> WHAT YOU WILL DO:
Could you reproduce, word for word, everything below from the line containing "Instruction: Click the camera" down to the line containing "Uncheck the cleoerotica host checkbox", with both of those lines included and no others?

##########

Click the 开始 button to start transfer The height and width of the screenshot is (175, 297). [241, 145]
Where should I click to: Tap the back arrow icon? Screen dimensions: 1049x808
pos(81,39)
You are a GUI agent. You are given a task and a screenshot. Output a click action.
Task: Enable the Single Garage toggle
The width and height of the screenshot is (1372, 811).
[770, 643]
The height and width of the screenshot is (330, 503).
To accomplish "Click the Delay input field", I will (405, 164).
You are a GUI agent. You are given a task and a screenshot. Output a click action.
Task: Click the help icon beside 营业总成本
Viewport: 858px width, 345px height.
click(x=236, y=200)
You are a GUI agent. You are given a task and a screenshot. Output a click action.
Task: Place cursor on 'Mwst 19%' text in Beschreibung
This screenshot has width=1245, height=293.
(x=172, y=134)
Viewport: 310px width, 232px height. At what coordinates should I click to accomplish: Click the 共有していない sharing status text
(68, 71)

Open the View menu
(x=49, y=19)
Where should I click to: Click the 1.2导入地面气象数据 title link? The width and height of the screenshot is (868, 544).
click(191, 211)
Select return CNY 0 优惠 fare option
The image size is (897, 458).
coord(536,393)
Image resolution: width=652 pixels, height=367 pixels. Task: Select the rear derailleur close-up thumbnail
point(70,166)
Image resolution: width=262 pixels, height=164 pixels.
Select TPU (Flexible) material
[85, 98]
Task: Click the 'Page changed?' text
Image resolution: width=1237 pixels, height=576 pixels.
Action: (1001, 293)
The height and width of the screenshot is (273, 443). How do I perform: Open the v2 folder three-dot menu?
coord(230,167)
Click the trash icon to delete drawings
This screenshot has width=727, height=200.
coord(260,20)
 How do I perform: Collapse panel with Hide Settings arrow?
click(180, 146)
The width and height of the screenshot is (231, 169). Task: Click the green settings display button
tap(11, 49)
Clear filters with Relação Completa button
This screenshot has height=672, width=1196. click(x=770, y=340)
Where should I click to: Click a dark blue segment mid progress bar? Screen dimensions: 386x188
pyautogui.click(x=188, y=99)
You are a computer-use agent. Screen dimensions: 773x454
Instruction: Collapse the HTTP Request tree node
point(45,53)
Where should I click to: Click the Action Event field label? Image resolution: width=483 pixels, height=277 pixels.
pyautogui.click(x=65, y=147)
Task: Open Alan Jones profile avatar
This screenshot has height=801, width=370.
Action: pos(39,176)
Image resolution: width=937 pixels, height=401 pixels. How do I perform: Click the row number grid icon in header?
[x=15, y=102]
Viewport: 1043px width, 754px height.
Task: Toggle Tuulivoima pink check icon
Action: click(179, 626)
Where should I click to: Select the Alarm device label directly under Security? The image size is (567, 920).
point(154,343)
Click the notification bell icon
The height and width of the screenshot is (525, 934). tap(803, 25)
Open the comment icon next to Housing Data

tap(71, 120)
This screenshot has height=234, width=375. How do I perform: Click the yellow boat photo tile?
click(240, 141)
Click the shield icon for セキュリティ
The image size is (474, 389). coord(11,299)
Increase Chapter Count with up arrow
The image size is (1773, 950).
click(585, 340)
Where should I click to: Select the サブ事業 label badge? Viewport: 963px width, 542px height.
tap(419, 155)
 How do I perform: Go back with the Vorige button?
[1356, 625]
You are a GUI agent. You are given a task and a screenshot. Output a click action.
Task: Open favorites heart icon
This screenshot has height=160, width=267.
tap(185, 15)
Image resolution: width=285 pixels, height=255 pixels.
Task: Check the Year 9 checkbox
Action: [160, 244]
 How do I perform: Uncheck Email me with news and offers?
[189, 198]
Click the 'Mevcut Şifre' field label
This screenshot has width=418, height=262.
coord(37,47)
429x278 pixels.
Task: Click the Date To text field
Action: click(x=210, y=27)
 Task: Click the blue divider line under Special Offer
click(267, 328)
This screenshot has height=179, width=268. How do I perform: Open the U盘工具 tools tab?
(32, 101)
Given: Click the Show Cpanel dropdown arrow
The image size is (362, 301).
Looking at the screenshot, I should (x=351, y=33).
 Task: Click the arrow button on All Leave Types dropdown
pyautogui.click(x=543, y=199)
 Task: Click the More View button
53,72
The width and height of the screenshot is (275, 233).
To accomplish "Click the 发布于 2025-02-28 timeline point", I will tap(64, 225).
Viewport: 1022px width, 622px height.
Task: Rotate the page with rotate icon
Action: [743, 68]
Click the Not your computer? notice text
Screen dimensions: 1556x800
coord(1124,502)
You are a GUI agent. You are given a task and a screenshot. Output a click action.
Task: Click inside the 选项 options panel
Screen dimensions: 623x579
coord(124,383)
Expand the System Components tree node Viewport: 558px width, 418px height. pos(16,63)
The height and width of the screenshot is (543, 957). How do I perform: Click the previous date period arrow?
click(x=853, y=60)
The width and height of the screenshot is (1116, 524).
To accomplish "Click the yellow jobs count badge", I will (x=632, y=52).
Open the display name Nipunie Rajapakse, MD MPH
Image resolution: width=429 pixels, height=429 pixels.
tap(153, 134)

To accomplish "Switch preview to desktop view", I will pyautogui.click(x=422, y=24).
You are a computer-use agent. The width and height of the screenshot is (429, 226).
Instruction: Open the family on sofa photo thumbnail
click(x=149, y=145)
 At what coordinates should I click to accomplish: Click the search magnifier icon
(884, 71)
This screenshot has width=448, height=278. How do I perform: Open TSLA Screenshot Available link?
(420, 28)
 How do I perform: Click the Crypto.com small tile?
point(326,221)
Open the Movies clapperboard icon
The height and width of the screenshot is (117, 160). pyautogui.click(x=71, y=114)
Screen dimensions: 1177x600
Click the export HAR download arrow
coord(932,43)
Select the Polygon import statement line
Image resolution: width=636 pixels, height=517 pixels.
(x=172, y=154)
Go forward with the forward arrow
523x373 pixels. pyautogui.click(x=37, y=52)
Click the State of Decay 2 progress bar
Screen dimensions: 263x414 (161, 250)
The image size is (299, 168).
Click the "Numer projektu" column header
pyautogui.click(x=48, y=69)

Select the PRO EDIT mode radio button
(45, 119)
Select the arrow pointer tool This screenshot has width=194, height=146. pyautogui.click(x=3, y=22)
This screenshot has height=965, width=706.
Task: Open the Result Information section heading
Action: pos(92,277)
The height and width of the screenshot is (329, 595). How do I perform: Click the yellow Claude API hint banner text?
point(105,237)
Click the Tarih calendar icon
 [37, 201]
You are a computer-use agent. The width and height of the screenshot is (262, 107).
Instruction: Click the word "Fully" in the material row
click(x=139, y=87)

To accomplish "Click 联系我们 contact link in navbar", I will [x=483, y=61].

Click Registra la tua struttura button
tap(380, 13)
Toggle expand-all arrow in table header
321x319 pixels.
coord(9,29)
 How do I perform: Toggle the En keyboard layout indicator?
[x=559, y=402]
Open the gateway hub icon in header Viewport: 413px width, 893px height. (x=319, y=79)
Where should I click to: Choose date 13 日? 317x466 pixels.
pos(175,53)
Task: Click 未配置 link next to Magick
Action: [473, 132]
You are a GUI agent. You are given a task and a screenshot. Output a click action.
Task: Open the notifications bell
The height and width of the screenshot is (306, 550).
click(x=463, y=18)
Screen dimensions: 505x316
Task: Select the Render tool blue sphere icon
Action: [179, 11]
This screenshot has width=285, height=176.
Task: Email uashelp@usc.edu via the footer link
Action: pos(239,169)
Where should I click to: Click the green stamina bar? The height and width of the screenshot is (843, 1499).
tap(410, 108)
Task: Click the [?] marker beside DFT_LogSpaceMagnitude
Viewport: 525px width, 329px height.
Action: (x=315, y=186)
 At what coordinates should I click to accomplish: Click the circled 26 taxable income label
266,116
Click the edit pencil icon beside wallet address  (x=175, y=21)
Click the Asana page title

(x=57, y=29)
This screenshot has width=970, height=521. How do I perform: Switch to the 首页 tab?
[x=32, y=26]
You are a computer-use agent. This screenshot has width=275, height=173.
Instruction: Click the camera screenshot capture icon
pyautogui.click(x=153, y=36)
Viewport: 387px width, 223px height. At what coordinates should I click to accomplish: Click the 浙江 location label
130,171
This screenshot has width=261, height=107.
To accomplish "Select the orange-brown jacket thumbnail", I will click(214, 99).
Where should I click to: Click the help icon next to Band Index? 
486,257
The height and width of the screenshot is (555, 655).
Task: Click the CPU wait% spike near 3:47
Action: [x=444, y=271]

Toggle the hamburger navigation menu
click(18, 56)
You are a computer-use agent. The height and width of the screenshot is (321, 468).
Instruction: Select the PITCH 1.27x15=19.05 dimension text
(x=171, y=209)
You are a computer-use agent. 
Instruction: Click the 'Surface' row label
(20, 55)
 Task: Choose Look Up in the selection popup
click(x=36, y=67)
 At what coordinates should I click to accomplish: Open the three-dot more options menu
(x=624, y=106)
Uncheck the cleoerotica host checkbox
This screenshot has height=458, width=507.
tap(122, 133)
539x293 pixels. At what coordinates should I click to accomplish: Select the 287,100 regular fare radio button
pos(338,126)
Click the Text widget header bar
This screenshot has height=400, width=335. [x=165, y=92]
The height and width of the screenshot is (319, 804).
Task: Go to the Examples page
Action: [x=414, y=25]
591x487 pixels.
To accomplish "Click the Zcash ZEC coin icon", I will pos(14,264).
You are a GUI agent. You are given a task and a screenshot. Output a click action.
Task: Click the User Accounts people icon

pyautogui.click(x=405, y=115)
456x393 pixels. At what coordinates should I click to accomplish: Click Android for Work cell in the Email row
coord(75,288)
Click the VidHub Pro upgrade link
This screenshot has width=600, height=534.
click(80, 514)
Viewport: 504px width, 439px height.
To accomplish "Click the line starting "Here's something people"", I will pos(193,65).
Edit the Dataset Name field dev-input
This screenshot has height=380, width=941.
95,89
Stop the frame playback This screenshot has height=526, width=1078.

##########

> SOLUTION TO THIS PROBLEM:
Instruction: Click the camera screenshot capture icon
pyautogui.click(x=153, y=36)
Viewport: 387px width, 223px height. At what coordinates should I click to accomplish: Click the 浙江 location label
130,171
This screenshot has width=261, height=107.
To accomplish "Select the orange-brown jacket thumbnail", I will click(214, 99).
Where should I click to: Click the help icon next to Band Index? 
486,257
The height and width of the screenshot is (555, 655).
Task: Click the CPU wait% spike near 3:47
Action: [x=444, y=271]

Toggle the hamburger navigation menu
click(18, 56)
You are a computer-use agent. The height and width of the screenshot is (321, 468).
Instruction: Select the PITCH 1.27x15=19.05 dimension text
(x=171, y=209)
You are a computer-use agent. 
Instruction: Click the 'Surface' row label
(20, 55)
 Task: Choose Look Up in the selection popup
click(x=36, y=67)
 At what coordinates should I click to accomplish: Open the three-dot more options menu
(x=624, y=106)
Uncheck the cleoerotica host checkbox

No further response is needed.